Key differentials include acute posterior circulation ischaemic stroke managed by stroke services, herpes simplex encephalitis assessed by virology and infectious diseases, acute hypertensive encephalopathy seen in cardiology and emergency medicine, autoimmune encephalitis evaluated by neurology and rheumatology, central pontine and extrapontine myelinolysis managed in hepatology and critical care, and cerebral venous sinus thrombosis encountered in obstetrics and hematology. Other considerations are toxic leukoencephalopathy from chemotherapeutic agents in oncology, metabolic encephalopathies in nephrology and intensive care, and intracerebral haemorrhage requiring neurosurgical consultation.
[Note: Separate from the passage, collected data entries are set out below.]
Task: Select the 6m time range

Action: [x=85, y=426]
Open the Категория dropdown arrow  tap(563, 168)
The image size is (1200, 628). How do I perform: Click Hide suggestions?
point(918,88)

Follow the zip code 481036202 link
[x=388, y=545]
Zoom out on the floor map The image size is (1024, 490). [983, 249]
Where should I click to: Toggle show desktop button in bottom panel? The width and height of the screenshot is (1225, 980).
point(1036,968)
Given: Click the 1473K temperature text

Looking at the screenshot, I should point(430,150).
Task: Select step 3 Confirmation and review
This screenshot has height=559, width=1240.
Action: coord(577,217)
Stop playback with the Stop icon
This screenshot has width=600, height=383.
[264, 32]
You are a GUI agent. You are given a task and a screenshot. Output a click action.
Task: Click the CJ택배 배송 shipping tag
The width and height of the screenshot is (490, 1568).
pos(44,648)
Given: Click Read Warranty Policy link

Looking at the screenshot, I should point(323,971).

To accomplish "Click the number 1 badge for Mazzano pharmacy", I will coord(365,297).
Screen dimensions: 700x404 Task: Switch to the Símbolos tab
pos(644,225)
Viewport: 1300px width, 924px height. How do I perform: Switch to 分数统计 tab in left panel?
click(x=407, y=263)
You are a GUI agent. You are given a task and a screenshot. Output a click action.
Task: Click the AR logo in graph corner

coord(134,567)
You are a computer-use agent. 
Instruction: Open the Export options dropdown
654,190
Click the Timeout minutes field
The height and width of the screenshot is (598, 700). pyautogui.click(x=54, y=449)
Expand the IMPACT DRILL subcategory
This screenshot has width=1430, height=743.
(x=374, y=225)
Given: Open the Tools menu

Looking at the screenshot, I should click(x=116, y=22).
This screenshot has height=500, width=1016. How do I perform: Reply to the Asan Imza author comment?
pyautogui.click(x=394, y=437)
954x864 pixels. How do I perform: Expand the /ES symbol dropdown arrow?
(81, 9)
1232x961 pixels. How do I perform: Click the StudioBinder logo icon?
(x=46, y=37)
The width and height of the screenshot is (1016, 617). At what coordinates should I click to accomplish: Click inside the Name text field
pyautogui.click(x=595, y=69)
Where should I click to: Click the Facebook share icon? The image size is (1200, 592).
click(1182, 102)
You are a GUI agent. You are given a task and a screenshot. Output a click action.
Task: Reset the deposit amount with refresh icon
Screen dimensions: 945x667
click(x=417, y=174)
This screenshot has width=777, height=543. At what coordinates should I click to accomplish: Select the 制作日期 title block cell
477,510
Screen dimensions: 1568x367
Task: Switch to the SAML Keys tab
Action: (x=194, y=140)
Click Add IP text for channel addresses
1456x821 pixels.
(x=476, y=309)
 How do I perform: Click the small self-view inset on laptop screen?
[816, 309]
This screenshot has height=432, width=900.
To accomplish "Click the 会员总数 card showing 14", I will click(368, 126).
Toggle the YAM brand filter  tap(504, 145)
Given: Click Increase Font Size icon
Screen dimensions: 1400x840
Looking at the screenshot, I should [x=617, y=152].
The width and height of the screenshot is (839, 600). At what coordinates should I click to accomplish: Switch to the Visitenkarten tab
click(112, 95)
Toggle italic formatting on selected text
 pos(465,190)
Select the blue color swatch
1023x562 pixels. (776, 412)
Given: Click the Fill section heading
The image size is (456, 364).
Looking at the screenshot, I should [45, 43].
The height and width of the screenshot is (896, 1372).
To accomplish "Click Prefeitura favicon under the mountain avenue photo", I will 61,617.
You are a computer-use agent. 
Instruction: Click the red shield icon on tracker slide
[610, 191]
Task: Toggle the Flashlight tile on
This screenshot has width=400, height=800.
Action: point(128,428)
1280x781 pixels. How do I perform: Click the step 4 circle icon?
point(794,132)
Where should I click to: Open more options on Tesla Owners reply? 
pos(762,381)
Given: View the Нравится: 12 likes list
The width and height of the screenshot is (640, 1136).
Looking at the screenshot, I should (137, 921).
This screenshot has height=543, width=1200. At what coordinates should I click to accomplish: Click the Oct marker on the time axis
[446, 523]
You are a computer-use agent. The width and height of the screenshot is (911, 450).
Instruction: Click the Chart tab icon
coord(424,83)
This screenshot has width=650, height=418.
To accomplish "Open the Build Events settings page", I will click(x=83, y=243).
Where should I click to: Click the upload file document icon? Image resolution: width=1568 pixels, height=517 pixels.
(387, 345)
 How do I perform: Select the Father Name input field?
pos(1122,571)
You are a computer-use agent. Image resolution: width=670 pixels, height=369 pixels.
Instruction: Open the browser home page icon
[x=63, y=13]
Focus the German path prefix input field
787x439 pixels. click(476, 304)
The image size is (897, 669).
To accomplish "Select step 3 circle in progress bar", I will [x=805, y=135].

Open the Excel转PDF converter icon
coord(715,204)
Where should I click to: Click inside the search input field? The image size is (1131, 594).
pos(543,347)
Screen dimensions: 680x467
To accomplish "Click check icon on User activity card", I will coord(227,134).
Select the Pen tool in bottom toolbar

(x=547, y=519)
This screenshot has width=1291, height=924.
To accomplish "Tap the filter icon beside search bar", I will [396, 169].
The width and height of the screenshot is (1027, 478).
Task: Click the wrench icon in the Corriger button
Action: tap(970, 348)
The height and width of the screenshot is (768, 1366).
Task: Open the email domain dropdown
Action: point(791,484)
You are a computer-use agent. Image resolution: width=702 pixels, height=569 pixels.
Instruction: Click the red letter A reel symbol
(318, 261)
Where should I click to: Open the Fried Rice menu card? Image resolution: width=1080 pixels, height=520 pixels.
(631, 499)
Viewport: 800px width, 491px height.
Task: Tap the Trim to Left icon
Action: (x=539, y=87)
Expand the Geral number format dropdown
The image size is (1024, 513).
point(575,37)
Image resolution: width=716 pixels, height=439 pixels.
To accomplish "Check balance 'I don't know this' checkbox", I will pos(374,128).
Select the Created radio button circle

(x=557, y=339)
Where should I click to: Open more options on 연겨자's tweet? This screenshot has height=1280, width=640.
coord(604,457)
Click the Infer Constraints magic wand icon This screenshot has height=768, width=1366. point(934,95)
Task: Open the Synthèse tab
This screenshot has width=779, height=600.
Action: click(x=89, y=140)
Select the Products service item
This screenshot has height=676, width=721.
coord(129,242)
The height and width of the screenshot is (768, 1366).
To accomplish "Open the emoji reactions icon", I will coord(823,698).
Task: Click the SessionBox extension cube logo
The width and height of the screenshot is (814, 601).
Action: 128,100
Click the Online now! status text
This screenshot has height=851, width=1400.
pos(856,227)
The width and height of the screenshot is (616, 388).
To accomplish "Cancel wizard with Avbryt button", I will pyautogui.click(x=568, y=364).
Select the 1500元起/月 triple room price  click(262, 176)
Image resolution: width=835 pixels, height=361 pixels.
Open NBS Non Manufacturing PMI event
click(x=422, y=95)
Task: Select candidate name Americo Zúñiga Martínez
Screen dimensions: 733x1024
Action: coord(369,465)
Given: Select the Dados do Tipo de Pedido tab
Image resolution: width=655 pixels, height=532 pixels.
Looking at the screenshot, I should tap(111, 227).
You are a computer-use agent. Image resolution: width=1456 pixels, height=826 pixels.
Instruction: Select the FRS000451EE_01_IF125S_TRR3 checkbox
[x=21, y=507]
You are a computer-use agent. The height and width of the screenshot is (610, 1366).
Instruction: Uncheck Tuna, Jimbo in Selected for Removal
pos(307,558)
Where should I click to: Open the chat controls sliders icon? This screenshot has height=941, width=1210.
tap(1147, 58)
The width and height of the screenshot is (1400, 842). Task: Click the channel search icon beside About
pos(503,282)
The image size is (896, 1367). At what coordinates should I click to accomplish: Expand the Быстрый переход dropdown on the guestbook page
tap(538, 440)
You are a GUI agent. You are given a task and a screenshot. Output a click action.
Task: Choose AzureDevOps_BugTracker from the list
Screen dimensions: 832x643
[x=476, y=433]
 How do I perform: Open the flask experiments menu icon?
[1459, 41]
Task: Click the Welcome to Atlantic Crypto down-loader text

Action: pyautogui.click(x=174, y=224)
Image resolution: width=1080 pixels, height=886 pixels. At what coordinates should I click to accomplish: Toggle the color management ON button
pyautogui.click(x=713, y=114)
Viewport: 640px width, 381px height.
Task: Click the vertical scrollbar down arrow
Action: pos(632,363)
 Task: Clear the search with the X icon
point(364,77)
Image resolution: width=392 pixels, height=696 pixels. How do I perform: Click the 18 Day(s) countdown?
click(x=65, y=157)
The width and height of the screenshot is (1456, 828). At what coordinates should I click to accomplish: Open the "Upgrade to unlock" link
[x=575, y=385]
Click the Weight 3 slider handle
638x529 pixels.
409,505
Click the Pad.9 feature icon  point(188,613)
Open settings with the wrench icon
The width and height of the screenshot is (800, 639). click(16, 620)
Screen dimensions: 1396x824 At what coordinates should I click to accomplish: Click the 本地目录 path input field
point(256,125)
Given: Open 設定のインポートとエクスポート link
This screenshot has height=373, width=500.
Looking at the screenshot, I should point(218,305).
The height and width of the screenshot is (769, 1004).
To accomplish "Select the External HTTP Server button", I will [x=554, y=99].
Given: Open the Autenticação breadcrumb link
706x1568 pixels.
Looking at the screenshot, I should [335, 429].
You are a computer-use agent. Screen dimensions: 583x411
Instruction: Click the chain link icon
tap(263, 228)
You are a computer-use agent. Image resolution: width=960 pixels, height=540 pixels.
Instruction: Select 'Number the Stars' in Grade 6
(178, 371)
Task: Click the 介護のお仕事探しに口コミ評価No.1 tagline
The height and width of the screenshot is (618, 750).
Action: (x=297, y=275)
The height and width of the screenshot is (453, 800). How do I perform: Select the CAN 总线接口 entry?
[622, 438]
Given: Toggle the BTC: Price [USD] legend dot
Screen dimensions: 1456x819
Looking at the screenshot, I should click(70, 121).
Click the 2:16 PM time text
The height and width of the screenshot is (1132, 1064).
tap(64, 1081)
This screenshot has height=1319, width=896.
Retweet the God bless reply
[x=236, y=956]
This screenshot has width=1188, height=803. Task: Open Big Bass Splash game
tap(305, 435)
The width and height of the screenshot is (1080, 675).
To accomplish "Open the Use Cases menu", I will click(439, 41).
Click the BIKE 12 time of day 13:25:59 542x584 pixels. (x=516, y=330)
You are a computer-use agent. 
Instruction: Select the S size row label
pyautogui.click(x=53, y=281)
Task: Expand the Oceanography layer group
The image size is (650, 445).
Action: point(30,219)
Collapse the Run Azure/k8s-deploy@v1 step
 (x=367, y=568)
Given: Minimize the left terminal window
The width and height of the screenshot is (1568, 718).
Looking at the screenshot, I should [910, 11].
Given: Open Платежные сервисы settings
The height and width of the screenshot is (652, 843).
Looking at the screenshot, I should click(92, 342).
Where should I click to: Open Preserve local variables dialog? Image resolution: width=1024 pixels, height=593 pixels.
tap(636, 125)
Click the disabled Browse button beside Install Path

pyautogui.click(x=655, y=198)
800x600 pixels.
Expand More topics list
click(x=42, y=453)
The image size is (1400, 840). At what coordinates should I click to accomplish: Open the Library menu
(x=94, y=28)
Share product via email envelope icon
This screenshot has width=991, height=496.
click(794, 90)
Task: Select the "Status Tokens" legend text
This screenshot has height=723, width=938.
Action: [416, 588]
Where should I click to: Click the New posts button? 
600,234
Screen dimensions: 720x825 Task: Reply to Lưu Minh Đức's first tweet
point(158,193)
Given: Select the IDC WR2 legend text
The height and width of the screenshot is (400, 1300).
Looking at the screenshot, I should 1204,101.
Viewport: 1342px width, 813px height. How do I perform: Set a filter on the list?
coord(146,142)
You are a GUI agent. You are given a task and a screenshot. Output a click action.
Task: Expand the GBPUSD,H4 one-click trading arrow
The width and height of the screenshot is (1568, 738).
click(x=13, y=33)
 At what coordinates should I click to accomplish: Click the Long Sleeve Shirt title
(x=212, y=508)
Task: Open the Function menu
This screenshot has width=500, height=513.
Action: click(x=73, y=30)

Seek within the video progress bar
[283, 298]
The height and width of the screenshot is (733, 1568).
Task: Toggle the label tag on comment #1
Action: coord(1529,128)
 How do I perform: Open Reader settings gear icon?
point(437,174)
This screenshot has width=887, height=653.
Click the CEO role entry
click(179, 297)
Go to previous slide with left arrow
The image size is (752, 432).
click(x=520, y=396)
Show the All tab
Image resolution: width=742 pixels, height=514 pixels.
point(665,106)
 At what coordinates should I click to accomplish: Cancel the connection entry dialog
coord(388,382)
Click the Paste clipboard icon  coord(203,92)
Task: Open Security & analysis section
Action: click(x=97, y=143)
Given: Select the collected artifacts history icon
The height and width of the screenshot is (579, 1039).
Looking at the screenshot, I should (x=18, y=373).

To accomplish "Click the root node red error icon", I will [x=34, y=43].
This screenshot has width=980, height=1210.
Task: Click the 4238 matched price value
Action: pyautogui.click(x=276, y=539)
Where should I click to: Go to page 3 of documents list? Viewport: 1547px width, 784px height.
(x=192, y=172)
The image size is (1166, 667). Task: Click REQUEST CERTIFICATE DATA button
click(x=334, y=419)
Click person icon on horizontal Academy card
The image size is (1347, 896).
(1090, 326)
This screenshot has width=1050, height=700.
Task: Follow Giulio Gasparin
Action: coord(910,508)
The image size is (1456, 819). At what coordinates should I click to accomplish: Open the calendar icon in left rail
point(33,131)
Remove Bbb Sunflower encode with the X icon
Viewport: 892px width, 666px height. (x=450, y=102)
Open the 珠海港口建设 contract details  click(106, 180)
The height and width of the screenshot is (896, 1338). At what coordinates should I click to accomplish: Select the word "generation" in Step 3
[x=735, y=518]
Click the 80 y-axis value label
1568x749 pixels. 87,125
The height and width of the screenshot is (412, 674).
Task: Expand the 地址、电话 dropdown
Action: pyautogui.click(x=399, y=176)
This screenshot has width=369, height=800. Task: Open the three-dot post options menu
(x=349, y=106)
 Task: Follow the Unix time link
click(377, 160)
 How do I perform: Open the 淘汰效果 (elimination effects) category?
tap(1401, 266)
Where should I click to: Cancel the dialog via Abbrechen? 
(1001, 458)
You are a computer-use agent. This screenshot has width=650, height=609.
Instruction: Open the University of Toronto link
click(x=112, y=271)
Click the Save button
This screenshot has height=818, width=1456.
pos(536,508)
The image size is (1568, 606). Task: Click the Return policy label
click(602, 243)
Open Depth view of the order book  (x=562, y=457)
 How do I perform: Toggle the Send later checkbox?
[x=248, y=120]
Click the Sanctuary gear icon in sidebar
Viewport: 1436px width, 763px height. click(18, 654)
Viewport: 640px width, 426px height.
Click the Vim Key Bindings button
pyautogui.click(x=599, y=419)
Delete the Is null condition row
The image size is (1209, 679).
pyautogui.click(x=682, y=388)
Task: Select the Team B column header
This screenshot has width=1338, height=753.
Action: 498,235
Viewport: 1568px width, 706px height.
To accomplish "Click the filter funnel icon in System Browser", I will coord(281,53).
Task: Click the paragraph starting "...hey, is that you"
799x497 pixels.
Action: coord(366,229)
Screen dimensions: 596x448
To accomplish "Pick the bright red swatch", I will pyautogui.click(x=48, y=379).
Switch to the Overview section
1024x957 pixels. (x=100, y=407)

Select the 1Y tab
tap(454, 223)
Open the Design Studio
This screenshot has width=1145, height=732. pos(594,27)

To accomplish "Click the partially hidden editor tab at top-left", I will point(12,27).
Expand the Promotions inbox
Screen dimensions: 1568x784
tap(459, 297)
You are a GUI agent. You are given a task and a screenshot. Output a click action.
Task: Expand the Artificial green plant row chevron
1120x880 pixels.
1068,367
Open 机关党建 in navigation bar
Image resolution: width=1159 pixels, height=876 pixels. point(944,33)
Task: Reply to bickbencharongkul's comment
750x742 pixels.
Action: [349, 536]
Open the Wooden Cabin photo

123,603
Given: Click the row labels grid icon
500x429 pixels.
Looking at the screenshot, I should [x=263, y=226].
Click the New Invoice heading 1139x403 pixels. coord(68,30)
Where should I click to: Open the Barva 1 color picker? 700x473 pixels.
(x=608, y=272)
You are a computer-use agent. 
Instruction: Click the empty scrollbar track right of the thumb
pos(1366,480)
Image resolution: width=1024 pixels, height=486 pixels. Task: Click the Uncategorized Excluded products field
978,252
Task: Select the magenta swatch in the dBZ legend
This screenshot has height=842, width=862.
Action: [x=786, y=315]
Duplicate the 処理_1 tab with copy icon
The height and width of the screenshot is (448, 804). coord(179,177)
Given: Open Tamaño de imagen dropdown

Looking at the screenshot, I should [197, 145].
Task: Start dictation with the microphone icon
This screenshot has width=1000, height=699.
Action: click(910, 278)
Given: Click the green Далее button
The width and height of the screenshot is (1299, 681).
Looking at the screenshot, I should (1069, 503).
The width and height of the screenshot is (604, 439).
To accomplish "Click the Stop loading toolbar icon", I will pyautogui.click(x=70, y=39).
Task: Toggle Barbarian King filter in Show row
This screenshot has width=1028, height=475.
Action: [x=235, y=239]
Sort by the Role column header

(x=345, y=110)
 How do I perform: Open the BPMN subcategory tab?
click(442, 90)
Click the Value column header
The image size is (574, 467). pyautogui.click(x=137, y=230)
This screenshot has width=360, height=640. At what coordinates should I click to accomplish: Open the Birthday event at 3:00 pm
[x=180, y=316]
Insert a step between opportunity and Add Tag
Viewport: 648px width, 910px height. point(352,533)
Management focuses on removal or reversal of triggers: aggressive but controlled blood pressure reduction as advised by hypertension guidelines and critical care protocols, withdrawal or dose adjustment of offending immunosuppressive or cytotoxic drugs under transplant or oncology guidance, seizure control with antiepileptic drugs per neurology recommendations, and supportive care in intensive care units for respiratory or hemodynamic instability. Obstetric cases require coordination with maternal–fetal medicine and may necessitate delivery in eclampsia. Prognosis is favourable for most patients with clinical and radiological reversal over days to weeks, but complications such as cortical blindness, persistent seizures, ischaemic infarction or intracerebral haemorrhage can result in permanent deficits or increased mortality, necessitating follow-up by neurology, rehabilitation medicine and specialty clinics.